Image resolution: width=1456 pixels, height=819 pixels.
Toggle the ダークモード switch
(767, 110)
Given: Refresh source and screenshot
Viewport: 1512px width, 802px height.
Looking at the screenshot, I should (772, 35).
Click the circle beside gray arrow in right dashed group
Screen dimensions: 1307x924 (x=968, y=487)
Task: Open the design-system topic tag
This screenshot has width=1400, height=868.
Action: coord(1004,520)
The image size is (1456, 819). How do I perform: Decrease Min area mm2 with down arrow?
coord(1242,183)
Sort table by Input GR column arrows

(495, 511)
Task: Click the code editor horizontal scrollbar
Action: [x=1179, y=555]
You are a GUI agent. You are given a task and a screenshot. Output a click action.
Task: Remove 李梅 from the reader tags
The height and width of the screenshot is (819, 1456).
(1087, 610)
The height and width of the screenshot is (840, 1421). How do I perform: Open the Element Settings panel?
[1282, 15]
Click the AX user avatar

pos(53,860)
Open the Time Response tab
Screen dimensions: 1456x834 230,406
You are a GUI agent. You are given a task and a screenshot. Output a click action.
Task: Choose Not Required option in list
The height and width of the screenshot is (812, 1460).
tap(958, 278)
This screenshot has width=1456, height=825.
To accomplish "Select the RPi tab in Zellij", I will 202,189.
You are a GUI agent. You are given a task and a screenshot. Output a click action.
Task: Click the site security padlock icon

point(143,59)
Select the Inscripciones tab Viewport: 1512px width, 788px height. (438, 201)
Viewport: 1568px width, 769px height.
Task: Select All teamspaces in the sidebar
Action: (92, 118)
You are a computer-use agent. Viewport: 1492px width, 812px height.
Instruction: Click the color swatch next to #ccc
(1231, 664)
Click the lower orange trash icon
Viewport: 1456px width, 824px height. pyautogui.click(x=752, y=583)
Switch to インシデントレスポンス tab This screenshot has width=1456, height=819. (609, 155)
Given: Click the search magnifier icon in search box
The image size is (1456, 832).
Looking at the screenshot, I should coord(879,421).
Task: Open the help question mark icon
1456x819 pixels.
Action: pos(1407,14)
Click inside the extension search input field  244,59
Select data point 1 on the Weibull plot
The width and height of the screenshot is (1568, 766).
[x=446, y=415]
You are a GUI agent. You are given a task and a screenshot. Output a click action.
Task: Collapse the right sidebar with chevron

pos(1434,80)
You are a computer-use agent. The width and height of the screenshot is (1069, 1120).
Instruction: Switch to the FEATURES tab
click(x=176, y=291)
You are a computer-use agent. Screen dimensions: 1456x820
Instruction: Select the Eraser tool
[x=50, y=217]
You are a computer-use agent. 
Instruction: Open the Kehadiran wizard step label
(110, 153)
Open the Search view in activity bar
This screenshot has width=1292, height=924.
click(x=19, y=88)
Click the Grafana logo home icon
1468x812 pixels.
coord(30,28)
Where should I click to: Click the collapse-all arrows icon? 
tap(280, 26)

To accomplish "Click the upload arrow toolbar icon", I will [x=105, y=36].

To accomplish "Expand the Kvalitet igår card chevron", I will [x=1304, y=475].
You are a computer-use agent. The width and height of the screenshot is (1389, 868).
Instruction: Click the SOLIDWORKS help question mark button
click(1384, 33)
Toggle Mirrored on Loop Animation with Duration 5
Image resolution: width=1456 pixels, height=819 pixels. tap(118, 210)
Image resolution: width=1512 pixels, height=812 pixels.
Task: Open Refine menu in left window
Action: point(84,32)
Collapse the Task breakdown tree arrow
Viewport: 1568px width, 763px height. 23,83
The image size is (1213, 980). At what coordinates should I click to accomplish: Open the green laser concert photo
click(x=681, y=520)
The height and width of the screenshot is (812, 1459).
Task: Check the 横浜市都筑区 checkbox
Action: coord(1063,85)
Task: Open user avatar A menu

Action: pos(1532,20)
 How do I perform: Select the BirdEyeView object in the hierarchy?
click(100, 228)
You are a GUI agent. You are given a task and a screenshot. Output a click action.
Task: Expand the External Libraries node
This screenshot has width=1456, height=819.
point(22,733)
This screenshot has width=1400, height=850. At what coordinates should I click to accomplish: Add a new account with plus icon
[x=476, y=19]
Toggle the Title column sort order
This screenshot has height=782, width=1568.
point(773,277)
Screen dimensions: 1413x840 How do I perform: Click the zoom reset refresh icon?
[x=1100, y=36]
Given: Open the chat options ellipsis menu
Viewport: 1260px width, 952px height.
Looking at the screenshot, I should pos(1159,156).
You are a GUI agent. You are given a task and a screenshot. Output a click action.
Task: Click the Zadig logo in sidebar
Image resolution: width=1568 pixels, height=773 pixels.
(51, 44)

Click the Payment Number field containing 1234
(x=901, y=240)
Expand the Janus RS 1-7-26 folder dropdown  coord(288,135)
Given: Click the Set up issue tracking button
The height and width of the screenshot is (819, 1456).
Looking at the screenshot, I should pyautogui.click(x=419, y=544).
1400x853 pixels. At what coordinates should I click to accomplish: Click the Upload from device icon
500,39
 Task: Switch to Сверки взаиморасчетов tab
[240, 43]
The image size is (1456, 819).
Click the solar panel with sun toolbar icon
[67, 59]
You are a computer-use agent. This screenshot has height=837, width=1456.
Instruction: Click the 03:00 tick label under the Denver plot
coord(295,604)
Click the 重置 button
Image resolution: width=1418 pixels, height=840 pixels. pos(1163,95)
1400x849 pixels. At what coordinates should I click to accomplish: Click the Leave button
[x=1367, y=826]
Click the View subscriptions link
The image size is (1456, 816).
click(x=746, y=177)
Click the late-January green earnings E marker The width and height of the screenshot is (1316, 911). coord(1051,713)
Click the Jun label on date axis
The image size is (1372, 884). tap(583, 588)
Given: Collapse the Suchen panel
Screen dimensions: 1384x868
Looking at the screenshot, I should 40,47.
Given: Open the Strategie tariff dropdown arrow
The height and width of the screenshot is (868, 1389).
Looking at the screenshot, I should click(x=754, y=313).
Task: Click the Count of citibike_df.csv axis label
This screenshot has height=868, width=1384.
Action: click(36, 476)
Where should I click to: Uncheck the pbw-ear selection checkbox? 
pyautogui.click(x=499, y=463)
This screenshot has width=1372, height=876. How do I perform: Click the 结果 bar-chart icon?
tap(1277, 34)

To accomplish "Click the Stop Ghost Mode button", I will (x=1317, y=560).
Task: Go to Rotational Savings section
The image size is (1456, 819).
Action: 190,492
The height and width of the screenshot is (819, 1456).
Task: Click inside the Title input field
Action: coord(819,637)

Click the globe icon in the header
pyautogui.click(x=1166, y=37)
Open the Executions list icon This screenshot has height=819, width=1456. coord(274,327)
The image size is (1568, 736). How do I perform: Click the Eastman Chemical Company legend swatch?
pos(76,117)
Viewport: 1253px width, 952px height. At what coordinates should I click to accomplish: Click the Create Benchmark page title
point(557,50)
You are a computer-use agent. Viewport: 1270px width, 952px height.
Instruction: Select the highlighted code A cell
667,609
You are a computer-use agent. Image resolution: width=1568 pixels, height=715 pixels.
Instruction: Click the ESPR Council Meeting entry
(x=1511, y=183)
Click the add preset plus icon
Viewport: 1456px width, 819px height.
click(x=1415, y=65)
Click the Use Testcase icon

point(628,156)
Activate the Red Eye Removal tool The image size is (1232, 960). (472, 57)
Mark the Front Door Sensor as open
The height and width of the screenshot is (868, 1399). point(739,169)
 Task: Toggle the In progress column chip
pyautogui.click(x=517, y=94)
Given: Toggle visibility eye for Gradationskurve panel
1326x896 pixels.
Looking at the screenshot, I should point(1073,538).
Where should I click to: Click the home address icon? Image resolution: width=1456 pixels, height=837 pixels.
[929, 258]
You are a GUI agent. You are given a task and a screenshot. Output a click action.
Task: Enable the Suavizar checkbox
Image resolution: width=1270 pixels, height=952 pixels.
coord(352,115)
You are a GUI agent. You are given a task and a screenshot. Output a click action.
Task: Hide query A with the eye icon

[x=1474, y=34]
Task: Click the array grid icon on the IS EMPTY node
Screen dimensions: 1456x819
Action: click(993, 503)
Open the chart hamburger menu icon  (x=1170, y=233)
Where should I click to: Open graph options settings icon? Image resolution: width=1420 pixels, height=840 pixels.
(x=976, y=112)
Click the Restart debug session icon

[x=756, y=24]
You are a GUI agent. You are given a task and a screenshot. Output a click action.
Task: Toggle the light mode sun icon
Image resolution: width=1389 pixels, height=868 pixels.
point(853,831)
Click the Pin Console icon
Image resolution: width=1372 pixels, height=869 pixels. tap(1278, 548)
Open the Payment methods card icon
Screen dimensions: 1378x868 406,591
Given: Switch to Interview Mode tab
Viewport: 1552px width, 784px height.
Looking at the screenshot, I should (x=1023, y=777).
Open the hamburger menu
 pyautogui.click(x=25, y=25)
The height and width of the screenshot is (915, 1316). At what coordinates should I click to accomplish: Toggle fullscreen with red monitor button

::::::::::

### WORK INSTRUCTION
Across the entries above, work out how many lines include the string "list", and report only that figure.

### ANSWER FOR THIS EXERCISE
2